Der erste Passant, der nach dem Weg befragt
wird, weiß natürlich Bescheid und weist die Crew aus Wien ein.
Sie finden trotzdem nicht hin.
Der zweite Passant, der befragt wird, gibt
sich wohlwollend lächelnd informiert und weist die Wiener in die Gegenrichtung.
Ein neuerlicher Fehlschlag.
Die dritte Auskunftsperson lacht nur hell
auf, deutet nebulos nach allen Himmelsrichtungen und erneut geht es durch die -
damals noch zu befahrende salzburger Innenstadt. Die Gasse ist nicht aufzutreiben.

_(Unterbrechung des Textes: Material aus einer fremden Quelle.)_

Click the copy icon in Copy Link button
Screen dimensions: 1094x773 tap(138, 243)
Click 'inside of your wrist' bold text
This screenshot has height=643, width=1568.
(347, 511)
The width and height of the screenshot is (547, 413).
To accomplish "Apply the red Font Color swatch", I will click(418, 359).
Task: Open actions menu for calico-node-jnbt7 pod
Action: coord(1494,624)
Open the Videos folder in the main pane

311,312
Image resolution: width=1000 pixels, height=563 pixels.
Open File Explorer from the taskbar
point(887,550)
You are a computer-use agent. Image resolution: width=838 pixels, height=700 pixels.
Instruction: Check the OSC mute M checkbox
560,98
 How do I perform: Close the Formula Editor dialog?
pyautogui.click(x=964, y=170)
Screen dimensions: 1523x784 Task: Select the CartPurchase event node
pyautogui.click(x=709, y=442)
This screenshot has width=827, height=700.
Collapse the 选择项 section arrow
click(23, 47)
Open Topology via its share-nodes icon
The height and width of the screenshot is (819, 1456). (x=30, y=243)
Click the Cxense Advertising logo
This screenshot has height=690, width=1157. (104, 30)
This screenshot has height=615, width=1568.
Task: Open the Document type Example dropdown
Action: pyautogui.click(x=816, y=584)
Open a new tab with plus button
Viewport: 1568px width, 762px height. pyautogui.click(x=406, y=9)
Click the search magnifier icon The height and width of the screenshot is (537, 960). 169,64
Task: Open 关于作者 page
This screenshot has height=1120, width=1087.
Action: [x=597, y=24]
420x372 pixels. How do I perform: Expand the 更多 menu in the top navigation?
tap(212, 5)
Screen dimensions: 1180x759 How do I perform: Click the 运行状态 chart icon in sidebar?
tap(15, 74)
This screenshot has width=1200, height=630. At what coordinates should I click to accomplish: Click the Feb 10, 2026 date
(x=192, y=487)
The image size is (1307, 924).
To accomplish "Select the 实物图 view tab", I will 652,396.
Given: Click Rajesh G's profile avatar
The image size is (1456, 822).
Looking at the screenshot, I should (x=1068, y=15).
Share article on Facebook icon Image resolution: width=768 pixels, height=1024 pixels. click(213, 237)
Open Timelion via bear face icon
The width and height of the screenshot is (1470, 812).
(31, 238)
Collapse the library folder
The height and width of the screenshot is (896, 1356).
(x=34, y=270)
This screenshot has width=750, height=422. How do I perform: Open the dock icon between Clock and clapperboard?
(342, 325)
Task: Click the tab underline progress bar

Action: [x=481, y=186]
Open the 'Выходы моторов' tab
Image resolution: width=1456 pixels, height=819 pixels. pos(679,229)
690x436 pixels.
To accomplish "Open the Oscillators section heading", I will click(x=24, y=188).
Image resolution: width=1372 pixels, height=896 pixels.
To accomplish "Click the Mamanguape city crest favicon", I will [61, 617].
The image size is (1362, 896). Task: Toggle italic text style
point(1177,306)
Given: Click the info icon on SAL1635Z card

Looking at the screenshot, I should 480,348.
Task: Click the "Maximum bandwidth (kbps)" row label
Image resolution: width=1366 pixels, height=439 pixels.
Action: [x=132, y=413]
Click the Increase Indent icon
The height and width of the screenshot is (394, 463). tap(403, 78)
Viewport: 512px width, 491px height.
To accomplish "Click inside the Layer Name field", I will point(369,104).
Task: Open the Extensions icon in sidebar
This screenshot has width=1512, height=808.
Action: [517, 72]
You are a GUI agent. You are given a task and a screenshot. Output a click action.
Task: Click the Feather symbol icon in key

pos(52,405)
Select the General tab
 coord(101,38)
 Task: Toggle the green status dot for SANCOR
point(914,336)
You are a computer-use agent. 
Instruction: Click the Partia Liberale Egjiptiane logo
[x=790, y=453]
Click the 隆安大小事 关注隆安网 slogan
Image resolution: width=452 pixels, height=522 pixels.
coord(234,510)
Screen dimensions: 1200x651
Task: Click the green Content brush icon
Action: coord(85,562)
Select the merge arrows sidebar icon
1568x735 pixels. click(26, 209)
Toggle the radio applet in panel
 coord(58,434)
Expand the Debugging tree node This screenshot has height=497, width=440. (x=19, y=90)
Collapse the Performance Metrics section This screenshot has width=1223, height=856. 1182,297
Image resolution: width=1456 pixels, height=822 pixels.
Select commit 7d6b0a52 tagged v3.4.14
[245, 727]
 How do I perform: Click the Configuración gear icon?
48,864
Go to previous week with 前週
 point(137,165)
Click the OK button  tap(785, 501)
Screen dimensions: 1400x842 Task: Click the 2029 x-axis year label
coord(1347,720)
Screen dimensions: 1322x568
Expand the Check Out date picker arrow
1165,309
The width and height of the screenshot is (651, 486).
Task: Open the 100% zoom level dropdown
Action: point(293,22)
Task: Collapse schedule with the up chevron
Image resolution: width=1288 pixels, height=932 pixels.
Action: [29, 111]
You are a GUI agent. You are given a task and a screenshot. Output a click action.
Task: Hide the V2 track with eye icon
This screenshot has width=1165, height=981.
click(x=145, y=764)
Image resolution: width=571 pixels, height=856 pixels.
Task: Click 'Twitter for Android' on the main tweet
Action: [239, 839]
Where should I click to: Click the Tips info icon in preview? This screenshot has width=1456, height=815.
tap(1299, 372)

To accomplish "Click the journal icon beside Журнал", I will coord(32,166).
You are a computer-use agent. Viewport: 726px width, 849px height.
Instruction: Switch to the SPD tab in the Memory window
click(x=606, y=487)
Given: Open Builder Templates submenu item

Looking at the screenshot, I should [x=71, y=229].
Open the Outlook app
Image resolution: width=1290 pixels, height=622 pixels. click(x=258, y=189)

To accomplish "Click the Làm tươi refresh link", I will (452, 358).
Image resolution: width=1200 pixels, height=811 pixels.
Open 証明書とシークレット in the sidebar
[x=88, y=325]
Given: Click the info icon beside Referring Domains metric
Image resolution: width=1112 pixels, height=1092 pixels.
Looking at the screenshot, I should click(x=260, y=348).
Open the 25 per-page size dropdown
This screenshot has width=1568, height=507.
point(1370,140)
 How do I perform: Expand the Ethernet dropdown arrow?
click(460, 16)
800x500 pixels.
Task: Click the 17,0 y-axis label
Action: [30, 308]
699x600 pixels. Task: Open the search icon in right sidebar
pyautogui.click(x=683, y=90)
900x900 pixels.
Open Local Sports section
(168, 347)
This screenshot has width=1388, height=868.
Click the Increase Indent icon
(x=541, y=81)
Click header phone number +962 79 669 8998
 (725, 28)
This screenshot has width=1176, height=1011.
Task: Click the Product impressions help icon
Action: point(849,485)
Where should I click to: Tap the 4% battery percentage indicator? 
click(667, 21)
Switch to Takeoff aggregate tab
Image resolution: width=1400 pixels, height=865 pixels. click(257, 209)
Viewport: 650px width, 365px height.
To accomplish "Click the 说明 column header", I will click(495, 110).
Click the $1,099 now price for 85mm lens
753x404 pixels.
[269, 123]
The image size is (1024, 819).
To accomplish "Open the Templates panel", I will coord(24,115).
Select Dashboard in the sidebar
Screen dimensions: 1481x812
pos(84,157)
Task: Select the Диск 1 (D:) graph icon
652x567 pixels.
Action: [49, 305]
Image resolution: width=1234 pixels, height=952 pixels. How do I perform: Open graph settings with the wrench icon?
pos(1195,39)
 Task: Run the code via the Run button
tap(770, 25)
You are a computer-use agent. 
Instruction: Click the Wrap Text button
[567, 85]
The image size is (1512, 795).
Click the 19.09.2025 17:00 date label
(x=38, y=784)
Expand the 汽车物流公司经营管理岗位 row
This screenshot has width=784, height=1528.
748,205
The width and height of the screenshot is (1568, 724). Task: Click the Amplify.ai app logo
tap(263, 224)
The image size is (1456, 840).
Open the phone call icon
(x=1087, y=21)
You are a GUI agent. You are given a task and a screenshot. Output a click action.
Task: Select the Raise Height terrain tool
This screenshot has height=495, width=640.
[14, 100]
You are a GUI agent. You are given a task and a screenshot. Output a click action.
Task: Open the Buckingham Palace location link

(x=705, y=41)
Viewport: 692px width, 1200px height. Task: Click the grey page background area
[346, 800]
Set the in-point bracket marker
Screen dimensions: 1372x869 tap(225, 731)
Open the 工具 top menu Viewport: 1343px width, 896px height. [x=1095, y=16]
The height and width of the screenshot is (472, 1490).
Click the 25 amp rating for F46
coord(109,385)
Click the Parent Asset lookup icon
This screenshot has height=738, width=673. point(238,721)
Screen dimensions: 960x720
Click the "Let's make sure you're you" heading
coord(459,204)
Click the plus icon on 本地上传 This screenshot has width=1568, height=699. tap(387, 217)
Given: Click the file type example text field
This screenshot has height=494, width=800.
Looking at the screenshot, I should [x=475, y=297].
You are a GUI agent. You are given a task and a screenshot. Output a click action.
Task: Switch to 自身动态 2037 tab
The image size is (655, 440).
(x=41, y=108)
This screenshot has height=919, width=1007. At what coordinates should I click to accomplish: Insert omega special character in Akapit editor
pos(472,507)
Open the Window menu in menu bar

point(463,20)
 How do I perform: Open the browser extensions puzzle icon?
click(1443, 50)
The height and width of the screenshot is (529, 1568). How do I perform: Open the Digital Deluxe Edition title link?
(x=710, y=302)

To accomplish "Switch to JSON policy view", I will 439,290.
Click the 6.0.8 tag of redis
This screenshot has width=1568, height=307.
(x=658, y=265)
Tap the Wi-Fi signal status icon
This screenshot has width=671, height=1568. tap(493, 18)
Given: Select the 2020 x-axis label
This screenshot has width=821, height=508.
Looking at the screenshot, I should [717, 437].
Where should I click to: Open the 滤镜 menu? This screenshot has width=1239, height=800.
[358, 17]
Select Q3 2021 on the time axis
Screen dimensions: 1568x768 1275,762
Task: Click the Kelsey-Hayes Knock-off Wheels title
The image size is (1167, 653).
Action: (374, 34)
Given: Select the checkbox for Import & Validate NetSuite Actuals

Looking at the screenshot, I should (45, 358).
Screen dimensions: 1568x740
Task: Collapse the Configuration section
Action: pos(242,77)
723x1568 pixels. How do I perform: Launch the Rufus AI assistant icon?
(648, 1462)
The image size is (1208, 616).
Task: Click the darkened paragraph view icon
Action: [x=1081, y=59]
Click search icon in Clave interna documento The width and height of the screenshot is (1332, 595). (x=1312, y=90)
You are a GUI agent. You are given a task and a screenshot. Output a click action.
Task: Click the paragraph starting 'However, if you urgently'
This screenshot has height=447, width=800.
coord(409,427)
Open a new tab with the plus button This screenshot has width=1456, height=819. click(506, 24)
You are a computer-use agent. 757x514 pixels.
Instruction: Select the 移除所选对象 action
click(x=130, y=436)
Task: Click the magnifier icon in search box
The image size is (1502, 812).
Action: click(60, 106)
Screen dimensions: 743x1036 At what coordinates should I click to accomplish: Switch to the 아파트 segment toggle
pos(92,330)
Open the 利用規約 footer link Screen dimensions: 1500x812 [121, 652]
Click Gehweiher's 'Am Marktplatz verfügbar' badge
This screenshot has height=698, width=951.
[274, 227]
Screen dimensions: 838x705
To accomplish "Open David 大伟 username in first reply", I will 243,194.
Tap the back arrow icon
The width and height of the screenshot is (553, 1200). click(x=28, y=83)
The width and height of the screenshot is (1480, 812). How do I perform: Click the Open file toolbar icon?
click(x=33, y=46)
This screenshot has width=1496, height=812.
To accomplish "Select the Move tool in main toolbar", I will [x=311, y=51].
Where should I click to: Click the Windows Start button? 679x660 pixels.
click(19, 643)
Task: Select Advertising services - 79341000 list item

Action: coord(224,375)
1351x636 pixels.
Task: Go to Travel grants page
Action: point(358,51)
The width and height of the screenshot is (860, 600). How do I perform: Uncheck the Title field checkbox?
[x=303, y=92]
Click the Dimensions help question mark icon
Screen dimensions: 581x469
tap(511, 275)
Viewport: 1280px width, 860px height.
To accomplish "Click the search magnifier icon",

Honies, der um seinen Termin fürchtet, wird
leicht nervös und stürzt ins nächste Polizeiwachzimmer:
„Wie komme ich bitte von hier in die
Steingasse!" stößt er atemlos und gehetzt hervor.
Die Polizisten blicken sich nur
bedeutungsvoll an, geben aber trotzdem eine genaue Lage und Wegbeschreibung.
Das Kopfschütteln der beiden sieht er nicht
mehr, als er zum Wagen stürzt.
Als sie endlich in der besagten Straße vor
dem Haus Nr. 12 vorfahren sieht es nicht besonders gut aus. Drei Kollegen
belagern bereits die Haustür und Honies muss sich von Express-Mitarbeiter Hans
Mahr aufklären lassen, dass hier ein Diplomat logiert, der seinen eigenen Sohn
gegen den Willen seiner Gattin beherbergt und dass der gute Mann nicht gewillt
ist, mit der Presse zu sprechen. Die Polizei - im übrigen - lehne eine
Intervention ab, da es sich um eine reine Privatangelegenheit handle.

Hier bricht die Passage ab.